Local people bored with winter?  Oh, no.  Teams this year from Alaska, Colorado, Vermont, Nebraska, Michigan and other states worked their way from regional and state competitions to come to Wisconsin and compete for the national title.  And just to make them feel welcome, there were three hard-working Wisconsin teams right there with them.

You may be thinking how much work can this be, piling up a little snow and carving out some castles and such?  Well, start with a silo of snow nine feet tall.  Now remove all the snow you don’t need to make your creation.  And details count.
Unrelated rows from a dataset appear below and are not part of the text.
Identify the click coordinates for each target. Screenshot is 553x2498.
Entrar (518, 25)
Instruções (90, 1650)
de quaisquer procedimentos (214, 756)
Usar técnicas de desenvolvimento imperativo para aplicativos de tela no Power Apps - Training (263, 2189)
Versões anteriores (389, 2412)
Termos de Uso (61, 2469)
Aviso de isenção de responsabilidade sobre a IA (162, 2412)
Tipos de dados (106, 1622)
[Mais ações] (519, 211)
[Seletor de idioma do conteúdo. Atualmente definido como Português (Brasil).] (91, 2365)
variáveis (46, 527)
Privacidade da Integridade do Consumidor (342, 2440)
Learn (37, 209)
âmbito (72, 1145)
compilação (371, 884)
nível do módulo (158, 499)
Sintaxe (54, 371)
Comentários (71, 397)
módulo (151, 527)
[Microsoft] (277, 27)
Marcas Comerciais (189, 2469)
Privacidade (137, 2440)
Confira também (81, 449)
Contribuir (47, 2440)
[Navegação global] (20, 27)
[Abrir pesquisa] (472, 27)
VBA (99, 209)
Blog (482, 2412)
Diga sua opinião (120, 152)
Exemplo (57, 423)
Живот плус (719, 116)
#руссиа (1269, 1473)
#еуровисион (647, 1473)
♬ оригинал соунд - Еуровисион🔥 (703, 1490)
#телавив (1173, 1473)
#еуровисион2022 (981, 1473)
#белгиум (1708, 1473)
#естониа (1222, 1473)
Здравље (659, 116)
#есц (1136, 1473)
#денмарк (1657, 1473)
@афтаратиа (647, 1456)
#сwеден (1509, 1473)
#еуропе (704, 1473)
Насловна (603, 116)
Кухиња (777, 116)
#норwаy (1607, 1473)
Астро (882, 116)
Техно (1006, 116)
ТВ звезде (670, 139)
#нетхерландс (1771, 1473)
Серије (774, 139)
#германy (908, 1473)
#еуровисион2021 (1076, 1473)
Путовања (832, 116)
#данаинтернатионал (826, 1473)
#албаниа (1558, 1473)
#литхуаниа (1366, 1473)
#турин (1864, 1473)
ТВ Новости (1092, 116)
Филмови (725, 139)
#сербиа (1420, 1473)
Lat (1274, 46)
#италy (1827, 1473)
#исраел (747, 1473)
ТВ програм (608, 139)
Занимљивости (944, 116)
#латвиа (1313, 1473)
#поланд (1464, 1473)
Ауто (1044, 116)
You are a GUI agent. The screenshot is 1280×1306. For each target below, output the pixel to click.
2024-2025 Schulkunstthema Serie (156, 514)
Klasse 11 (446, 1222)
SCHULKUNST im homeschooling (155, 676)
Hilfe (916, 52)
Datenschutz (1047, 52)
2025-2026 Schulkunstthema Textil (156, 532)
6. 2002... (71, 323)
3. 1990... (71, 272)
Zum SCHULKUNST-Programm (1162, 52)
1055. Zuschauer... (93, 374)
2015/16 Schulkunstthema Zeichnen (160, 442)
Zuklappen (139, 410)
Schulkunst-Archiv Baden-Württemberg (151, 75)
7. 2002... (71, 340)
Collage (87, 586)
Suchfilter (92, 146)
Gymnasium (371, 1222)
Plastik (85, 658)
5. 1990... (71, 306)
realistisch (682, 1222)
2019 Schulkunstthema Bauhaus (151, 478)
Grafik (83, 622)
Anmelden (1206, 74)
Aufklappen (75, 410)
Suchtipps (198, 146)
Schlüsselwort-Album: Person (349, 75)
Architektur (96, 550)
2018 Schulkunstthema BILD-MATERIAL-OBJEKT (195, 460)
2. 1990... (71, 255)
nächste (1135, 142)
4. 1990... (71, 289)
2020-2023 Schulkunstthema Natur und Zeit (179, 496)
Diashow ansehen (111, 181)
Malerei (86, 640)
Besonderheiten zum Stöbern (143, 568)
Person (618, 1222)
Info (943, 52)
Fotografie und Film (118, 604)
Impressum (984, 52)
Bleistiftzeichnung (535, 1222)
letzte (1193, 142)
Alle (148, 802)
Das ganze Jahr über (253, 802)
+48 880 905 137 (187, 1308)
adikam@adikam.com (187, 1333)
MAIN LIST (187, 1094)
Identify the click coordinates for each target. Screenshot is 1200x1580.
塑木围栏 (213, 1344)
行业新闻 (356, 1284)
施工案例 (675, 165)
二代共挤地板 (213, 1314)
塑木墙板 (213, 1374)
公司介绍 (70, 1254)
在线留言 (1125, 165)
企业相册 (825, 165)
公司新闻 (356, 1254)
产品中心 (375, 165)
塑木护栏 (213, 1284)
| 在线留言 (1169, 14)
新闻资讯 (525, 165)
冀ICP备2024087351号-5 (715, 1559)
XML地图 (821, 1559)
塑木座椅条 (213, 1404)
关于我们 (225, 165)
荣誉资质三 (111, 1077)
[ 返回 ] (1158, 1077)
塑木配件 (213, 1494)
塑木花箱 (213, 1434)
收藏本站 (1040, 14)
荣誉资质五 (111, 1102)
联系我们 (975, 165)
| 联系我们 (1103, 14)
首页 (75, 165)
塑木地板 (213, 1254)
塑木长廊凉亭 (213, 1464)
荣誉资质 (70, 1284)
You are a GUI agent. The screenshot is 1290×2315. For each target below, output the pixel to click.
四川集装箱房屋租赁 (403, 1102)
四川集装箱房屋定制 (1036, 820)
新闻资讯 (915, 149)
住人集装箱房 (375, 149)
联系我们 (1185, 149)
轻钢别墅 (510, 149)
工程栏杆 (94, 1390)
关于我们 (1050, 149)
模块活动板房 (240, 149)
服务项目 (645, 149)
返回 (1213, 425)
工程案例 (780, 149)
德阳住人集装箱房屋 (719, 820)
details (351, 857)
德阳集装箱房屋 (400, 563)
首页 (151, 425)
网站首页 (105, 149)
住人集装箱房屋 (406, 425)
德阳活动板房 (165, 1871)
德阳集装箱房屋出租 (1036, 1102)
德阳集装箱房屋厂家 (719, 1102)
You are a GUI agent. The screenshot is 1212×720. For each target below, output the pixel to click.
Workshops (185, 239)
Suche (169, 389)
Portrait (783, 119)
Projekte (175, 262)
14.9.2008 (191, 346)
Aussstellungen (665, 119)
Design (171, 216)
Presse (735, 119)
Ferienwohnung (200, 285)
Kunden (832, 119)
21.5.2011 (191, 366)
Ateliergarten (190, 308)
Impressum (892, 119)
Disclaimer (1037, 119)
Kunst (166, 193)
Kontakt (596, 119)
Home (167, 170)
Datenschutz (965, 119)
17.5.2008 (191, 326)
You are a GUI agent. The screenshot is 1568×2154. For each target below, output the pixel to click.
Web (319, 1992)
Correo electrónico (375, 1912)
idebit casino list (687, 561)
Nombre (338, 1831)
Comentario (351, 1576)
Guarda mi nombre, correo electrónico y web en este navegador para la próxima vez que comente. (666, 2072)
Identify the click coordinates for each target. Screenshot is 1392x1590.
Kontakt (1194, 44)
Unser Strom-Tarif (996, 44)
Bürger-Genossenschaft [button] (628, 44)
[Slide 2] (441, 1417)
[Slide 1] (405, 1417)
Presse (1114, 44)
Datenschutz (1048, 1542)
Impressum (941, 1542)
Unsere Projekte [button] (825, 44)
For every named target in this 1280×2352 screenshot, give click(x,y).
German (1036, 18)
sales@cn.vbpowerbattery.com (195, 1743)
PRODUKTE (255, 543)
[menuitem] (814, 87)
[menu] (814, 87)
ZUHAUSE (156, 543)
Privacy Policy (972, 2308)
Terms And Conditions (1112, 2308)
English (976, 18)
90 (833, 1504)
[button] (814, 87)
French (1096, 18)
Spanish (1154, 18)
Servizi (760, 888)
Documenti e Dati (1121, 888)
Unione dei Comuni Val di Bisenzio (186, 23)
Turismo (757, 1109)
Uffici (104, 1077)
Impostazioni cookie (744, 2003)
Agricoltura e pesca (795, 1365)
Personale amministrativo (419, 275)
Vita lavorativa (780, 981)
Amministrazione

Here are some of my favorites.  Enjoy.

Macro study

Been playing around with tabletop compositions (much warmer inside than out in Wisconsin these days).  It’s fun to work on different distances to see what close vs far does for the subject.  I wonder if there isn’t a sweet spot for any subject, be it tiny objects, beautiful models or grand landscapes, and one objective for the photographer is to tap into that as part of the creative process.

I guess the distance is a function of the story you want the subject to be telling.  Close gives an intimate sense of being a part of the scene, a look into a world that resides right under our noses but is usually passed over in lieu of the more macro world.  Backing up some to see that larger scene gives a sense of place, a context for the subject to reside in and on.  Pulling back more to see the whole object reveals what it is and some of what its function may be at the time.

Part of this study was to simply use a different background.  I usually place objects on a black cloth but have been wanting to work on shadows.  Hard to reverse out shadows (wouldn’t that be cool, though; white shadows on a black background) so I got a white cloth instead.  Now I can use my light modifiers in a greater way, to control light on the subject and shadow.